▶ Exercise instructions
Can you copy out the data below word for word, starting with the line that contains "Image resolution: width=805" and going on through the line that contains "Action: [872, 620]", with nothing else?

▶ Data supplied
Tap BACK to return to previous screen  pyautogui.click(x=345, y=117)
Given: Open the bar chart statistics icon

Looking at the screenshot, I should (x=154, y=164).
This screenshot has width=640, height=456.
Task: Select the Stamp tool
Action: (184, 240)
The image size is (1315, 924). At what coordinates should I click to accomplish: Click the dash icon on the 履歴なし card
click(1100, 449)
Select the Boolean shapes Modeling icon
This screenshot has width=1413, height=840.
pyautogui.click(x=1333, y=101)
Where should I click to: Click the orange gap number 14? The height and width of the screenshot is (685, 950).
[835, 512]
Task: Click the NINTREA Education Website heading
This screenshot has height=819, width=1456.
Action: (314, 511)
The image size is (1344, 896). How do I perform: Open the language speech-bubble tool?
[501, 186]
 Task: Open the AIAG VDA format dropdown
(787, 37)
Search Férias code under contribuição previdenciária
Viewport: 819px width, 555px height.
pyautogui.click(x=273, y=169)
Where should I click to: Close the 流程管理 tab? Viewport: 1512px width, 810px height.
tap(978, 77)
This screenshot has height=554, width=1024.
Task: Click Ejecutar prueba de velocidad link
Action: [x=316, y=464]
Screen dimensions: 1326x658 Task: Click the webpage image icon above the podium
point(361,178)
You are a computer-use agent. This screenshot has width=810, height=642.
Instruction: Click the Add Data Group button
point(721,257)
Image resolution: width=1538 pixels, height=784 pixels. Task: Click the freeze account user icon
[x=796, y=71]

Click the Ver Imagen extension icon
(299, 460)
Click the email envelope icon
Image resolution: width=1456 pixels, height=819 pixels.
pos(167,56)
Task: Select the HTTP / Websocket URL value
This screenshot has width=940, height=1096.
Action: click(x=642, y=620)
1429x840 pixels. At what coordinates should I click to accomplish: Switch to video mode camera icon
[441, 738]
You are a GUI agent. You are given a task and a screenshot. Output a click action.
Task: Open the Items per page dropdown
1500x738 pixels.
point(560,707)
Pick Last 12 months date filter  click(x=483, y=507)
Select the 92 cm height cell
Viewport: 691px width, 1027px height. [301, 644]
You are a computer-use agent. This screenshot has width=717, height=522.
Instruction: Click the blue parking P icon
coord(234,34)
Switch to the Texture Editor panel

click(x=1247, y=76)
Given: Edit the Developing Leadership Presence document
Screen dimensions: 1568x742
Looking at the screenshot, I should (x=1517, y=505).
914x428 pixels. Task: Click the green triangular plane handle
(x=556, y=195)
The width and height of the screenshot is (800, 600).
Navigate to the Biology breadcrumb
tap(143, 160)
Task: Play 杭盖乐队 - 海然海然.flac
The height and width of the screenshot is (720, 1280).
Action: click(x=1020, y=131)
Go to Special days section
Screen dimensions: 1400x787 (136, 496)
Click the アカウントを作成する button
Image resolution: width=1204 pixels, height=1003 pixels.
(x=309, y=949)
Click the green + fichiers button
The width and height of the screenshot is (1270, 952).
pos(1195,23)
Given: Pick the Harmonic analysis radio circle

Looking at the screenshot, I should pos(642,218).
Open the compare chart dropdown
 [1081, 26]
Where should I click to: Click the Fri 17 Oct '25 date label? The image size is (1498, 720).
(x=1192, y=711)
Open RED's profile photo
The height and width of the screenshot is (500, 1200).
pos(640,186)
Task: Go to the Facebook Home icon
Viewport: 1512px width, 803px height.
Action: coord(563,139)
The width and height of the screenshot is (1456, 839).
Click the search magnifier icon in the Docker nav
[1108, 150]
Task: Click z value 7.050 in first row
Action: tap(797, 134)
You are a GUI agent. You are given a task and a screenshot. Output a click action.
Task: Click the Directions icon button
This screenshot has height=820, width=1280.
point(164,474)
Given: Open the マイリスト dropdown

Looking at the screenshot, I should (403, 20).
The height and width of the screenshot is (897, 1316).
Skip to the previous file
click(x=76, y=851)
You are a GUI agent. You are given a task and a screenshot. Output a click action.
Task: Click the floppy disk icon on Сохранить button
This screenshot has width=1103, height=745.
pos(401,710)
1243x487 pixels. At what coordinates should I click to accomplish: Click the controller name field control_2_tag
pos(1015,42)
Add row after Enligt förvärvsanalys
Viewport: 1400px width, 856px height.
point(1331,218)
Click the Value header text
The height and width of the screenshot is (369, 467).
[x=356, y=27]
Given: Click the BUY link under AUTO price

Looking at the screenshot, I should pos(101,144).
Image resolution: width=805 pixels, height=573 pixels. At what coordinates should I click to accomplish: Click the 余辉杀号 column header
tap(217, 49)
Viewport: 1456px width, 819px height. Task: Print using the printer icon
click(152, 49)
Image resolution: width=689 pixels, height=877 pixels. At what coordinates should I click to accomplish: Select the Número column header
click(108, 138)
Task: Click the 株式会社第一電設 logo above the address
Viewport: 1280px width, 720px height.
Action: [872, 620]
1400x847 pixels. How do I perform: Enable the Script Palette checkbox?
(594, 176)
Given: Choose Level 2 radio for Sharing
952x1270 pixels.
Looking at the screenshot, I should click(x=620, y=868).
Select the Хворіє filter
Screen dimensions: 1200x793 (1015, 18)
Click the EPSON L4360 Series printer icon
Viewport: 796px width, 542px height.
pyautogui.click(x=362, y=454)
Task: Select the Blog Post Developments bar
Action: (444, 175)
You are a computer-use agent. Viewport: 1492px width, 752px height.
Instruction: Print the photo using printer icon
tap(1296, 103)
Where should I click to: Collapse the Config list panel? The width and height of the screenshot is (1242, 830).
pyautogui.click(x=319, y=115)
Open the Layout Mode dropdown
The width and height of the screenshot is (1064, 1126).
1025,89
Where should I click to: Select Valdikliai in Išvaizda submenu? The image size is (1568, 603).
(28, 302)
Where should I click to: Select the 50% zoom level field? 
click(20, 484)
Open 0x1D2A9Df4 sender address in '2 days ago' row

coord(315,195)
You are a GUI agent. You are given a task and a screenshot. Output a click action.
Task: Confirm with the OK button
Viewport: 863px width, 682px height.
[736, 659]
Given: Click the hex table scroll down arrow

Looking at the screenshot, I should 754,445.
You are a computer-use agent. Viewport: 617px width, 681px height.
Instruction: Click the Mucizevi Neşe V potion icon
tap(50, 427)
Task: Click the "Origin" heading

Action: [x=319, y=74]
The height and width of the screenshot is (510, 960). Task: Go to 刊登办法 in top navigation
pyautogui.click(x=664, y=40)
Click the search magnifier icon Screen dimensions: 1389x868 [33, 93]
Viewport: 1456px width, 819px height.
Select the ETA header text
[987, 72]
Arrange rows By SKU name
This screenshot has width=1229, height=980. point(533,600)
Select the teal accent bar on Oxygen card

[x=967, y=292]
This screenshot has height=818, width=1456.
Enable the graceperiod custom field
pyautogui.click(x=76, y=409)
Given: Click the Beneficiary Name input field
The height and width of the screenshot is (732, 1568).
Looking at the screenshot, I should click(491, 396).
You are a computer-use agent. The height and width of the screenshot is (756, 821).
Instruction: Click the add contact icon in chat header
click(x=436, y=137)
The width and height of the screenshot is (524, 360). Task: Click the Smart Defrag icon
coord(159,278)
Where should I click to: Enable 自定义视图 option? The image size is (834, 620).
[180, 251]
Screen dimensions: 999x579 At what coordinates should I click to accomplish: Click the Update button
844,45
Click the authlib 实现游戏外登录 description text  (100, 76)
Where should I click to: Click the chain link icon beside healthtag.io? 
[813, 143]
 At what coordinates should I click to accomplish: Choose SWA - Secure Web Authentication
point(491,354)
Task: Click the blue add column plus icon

▶ Correct response
Image resolution: width=805 pixels, height=573 pixels. At what coordinates should I click to accomplish: Click the 余辉杀号 column header
tap(217, 49)
Viewport: 1456px width, 819px height. Task: Print using the printer icon
click(152, 49)
Image resolution: width=689 pixels, height=877 pixels. At what coordinates should I click to accomplish: Select the Número column header
click(108, 138)
Task: Click the 株式会社第一電設 logo above the address
Viewport: 1280px width, 720px height.
Action: [872, 620]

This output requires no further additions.